L’économie est en train de se contracter en Alberta, ce qui tend à faire baisser la consommation de carburant et les émissions de gaz à effet de serre. Cela pourrait diminuer les recettes réalisées grâce à la taxe sur le carbone et aux paiements de conformité, et réduire du coup les investissements envisagés ci-dessus. Même en comptant les recettes supplémentaires générées par le plan, les recettes provinciales totales prévues dans le budget de 2016 sont inférieures à celles des années précédentes, et inférieures à ce qui était prévu pour cette année. Tous les secteurs touchés par le prix du carbone seront incités à rationaliser leurs activités de manière à poursuivre leur croissance malgré le fardeau supplémentaire de la taxe sur le carbone.

De plus, le gouvernement est libre d’ajuster la répartition des recettes comme il le juge bon, ce qui pourrait profiter à certains secteurs et collectivités et nuire à d’autres.

Enfin, le budget de 2016 ne précise pas dans quelle mesure la mise en œuvre du plan est censée réduire les émissions de gaz à effet de serre.
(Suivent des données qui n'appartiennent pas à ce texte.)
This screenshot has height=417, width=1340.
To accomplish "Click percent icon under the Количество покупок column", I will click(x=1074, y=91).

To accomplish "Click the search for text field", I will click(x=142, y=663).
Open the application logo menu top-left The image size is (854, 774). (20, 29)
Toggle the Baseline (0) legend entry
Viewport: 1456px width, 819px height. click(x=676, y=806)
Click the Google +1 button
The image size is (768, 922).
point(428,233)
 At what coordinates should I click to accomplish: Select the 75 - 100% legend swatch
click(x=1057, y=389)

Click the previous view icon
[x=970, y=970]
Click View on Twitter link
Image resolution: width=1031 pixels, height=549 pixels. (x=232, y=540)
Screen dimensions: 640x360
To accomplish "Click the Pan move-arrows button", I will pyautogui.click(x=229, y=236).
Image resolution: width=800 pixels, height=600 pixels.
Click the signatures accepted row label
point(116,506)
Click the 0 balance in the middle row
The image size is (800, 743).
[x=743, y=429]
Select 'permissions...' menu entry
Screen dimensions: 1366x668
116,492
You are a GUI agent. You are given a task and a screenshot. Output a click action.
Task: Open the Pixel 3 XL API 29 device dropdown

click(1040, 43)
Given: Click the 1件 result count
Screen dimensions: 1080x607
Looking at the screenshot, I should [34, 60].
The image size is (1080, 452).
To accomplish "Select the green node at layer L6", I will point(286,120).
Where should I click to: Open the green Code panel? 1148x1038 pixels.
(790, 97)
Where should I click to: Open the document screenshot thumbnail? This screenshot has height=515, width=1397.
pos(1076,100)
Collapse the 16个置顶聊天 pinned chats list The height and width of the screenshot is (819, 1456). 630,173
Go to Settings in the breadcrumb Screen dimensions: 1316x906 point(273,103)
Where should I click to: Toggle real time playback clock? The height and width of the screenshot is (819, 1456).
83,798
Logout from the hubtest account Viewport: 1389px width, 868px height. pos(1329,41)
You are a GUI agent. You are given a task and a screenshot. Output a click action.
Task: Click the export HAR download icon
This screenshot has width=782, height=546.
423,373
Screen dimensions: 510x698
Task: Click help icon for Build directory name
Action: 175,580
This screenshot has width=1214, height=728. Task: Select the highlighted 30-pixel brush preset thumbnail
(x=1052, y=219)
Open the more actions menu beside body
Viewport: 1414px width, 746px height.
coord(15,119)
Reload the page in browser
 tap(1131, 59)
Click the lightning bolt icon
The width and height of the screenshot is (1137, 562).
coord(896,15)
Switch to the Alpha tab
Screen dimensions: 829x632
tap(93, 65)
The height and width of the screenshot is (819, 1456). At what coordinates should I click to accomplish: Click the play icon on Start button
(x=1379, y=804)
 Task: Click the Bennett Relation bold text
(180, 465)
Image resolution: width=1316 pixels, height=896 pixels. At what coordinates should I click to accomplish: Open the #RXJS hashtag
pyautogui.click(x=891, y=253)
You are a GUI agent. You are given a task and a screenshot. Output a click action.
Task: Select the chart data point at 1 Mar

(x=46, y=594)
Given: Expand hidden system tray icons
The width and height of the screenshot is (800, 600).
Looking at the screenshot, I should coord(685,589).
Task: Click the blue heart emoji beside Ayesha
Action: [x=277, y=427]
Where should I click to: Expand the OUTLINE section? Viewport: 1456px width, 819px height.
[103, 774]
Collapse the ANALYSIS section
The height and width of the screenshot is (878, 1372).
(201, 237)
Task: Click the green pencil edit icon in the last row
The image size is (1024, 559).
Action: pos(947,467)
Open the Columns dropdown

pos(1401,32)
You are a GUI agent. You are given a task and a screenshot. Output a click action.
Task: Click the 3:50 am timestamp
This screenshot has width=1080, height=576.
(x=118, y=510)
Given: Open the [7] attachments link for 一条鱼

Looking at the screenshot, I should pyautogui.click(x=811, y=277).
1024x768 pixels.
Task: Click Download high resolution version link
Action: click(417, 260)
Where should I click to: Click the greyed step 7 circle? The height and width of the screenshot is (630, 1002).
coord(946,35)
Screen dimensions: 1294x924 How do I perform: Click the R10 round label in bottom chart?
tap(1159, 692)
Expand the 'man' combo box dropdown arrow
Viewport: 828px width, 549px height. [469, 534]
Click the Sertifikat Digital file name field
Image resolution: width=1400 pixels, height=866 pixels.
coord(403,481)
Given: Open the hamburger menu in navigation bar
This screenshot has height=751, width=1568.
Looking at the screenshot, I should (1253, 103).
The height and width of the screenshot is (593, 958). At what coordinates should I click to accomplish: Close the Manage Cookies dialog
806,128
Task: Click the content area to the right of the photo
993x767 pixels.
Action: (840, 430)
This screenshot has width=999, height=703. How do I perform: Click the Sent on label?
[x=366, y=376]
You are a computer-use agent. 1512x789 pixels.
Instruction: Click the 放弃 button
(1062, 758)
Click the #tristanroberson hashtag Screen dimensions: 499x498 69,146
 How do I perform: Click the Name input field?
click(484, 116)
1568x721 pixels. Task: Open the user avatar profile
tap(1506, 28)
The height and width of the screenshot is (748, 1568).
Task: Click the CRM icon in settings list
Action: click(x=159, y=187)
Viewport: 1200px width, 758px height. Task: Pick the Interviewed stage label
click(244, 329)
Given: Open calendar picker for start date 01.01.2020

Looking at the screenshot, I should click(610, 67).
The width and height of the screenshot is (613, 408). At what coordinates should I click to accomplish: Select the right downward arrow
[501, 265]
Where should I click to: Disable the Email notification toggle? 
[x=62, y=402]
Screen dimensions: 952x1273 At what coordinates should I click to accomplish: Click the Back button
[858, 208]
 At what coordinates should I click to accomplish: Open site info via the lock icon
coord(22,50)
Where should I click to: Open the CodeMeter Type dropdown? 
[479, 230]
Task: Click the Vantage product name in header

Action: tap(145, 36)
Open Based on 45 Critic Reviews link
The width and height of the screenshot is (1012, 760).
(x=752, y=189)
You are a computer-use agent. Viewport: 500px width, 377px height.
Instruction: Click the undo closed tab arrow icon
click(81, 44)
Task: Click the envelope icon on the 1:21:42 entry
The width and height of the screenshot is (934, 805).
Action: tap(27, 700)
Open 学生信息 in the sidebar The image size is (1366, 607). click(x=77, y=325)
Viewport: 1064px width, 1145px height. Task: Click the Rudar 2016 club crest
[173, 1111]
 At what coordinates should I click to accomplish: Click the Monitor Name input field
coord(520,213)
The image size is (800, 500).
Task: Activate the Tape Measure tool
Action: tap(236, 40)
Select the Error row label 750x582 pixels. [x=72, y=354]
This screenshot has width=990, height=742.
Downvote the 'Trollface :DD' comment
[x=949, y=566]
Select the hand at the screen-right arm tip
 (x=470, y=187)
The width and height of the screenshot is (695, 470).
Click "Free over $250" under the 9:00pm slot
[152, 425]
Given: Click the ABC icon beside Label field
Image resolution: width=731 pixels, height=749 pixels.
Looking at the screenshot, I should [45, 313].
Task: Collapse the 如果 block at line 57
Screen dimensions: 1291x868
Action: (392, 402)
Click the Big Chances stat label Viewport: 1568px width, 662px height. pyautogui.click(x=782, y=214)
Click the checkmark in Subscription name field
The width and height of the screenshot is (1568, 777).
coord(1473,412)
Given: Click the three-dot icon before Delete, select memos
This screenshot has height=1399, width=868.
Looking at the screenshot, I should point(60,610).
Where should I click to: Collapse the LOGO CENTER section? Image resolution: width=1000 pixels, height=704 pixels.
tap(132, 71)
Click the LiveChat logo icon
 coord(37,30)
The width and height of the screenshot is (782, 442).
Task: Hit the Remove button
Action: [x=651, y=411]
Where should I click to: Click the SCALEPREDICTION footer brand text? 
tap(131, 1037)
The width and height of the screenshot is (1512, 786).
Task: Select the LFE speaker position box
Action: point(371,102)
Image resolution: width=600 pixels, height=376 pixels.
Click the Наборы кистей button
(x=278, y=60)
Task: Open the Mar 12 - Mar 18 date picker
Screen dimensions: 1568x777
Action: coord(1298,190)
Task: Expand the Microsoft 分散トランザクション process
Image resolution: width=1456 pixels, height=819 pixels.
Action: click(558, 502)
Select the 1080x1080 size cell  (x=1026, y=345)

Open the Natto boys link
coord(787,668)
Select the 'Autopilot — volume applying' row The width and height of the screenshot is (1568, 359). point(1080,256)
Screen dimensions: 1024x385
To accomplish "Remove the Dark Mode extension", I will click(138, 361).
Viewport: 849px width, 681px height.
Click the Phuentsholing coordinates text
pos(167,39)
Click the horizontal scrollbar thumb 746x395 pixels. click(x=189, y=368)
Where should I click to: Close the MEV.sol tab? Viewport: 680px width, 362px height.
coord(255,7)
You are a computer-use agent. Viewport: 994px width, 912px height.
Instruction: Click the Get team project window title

Comme le gros des émissions de l’Alberta est attribuable au secteur gazier et pétrolier à forte intensité de combustion, on peut penser qu’une taxe sur la consommation de carburant et d’électricité des ménages servira davantage à augmenter les recettes provinciales qu’à respecter les engagements de la province en matière de réduction des émissions.